Tuesday, February 09, 2010

The Word for Wednesday, February 10

Continuing the guns-or-no-guns thing (yes, I know, that's wildly oversimplified), I'm looking at Matthew 10:17-23, Mark 13:9-13, and Luke 21:12-19. The first three gospels closely parallel each other, and these words of Jesus are (approximately) the same in all three. But each has a slightly different emphasis, and considering them in parallel might be helpful in exploring the question I've been looking at here.

From Matthew:
"But beware of men; for they will deliver you up to the courts, and scourge you in their synagogues; and you shall even be brought before governors and kings for My sake, as a testimony to them and to the Gentiles.
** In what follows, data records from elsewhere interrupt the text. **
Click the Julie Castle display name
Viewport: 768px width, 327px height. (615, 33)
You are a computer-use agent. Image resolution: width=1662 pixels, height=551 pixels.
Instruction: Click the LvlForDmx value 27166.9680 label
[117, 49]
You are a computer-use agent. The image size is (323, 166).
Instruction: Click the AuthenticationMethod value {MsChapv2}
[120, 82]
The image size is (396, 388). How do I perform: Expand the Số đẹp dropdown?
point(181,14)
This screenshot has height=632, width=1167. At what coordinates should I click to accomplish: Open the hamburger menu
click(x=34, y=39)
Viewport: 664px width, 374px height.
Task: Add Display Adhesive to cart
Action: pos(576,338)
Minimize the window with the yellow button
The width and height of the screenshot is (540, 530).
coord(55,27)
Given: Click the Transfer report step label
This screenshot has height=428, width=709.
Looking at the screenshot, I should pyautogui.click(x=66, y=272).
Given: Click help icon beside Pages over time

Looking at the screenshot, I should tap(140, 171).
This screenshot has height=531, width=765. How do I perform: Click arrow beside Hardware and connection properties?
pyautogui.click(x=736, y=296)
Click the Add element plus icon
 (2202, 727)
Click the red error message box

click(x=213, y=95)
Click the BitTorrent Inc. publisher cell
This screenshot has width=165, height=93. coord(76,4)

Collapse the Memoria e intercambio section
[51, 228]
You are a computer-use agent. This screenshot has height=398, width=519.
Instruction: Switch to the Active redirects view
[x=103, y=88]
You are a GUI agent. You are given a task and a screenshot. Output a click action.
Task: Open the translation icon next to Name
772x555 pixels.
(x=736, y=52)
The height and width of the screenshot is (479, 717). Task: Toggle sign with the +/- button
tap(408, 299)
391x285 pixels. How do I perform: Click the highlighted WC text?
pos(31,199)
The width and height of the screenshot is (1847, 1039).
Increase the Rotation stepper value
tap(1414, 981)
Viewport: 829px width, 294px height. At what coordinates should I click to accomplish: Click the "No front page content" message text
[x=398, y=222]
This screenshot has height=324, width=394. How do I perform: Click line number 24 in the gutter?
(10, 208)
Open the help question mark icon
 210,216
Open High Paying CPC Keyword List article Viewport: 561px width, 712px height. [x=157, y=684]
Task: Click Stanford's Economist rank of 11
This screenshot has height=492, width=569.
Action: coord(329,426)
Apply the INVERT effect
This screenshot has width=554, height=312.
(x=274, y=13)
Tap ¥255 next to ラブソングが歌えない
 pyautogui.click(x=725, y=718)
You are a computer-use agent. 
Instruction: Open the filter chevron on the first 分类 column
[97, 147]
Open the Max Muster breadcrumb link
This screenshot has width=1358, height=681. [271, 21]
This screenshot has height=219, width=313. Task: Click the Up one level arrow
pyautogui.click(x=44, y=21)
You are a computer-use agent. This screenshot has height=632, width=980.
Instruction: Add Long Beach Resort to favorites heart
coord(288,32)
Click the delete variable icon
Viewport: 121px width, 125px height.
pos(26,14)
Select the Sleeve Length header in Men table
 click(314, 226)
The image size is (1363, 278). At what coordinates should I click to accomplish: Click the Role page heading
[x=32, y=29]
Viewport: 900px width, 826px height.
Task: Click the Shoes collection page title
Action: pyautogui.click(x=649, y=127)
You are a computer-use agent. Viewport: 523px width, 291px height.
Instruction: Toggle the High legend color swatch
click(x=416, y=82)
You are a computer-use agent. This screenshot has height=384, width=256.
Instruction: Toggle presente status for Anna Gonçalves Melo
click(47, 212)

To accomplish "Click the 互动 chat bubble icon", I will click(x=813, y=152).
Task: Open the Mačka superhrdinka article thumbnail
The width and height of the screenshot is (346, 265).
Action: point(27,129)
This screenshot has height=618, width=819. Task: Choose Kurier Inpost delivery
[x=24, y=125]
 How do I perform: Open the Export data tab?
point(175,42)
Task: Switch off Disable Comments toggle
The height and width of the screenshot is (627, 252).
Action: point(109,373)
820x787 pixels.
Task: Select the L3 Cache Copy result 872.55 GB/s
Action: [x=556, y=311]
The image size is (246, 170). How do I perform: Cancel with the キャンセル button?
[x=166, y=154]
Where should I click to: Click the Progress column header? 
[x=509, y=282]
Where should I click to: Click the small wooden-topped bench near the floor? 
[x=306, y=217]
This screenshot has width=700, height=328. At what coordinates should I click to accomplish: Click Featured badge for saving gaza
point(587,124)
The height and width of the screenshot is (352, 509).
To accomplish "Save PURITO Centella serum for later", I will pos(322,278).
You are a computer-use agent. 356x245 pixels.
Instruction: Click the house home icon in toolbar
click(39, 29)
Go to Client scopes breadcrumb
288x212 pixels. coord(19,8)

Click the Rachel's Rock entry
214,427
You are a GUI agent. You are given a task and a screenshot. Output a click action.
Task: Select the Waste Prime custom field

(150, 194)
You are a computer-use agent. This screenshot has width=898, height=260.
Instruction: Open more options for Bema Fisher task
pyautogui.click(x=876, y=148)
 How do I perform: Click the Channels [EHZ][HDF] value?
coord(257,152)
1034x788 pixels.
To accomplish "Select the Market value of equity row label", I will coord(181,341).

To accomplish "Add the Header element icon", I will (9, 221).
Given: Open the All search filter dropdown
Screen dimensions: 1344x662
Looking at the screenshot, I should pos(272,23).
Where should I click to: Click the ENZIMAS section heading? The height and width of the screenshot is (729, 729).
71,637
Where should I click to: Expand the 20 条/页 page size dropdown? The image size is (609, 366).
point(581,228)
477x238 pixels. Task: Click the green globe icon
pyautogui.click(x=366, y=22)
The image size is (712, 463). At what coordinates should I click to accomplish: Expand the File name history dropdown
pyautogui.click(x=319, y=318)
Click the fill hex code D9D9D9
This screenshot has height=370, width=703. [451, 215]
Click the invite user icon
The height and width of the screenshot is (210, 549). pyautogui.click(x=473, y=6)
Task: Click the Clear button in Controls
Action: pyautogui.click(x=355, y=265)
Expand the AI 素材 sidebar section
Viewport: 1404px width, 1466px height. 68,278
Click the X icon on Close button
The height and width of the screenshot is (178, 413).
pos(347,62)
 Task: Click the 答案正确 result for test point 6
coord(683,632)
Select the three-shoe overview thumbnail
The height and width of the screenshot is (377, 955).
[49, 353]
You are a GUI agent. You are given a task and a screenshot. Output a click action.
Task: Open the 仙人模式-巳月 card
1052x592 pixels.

But when they deliver you up, do not become anxious about how or what you shall speak; for it shall be given you in that hour what you are to speak. For it is not you who speak, but it is the Spirit of your Father who speaks in you. And brother will deliver up brother to death, and a father his child; and children will rise up against parents, and cause them to be put to death. And you will be hated by all on account of My name, but it is the one who has endured to the end who will be saved. But whenever they persecute you in this city, flee to the next; for truly I say to you, you shall not finish going through the cities of Israel, until the Son of Man comes."
Mark writes:
"But be on your guard; for they will deliver you to the courts, and you will be flogged in the synagogues, and you will stand before governors and kings for My sake, as a testimony to them. And the gospel must first be preached to all the nations. And when they arrest you and deliver you up, do not be anxious beforehand about what you are to say, but say whatever is given to you in that hour; for it is not you who speak, but it is the Holy Spirit. And brother will deliver brother to death, and a father his child; and children will rise up against parents and have them put to death. And you will be hated by all on account of My name, but the one who endures to the end, he will be saved."
Finally, Luke:
"But before all these things, they will lay their hands on you and will persecute you, delivering you up to the synagogues and prisons, bringing you before kings and governors for My name's sake. It will lead to an opportunity for your testimony. So make up your minds not to prepare beforehand to defend yourselves; for I will give you utterance and wisdom which none of your opponents will be able to resist or refute. But you will be delivered up even by parents and brothers and relatives and friends, and they will put some of you to death, and you will be hated by all on account of My name. Yet not a hair of your head will perish. By your endurance you will gain your lives."
What, one might ask, does all this have to do with whether Christians should go armed? Directly, not much, I suppose. But it has much to do with interpersonal conflict: here, between the believer and his persecutors. This is just the sort of problem that, in Hollywood, would be resolved by gunplay, or at least some manly fisticuffs. You, Mr. Corrupt Official, want to arrest me -- who has done no wrong -- for my beliefs? Here, I've got a .45 caliber chill pill for you! You say you want to flog me? Have my Fists-O-Fury kung-fu knuckle sandwich for your lunch!

But that's not the response prescribed in these three passages. Instead, the believer is told to endure whatever is done to him, and is instructed not to plan a defense of any kind, but rather to expect inspiration from the Holy Spirit for his "talking points." In all three passages, it is patient endurance that saves the believer. And, to be sure, this salvation does not necessarily mean that he won't be killed; in Luke's version, it's very explicit that some will be killed. But it's equally explicit that, being killed, they still don't "perish," not a single hair on their heads. "By your endurance you will gain your lives," says Jesus, by which He must mean their real lives -- their eternal ones. Not even lawyering is allowed by His instructions: don't prepare a defense, just say whatever the Spirit brings to your mind to say.

Again, these passages by no means forbid the believer to bear arms; arms are not even mentioned. But, once again, to be armed is at best irrelevant to the patient endurance that Jesus calls for, and is likely to be a positive difficulty in doing what He says.

Click here for more Words for Wednesday.

1 comment:

akaGaGa said...

Fists-O-Fury kung-fu knuckle sandwich ??? How do you always manage to crack me up?

Tears aside, you bring up a good point. Jesus Christ is our Advocate. (1 John 2:1) Why would we think we could do better defending ourselves?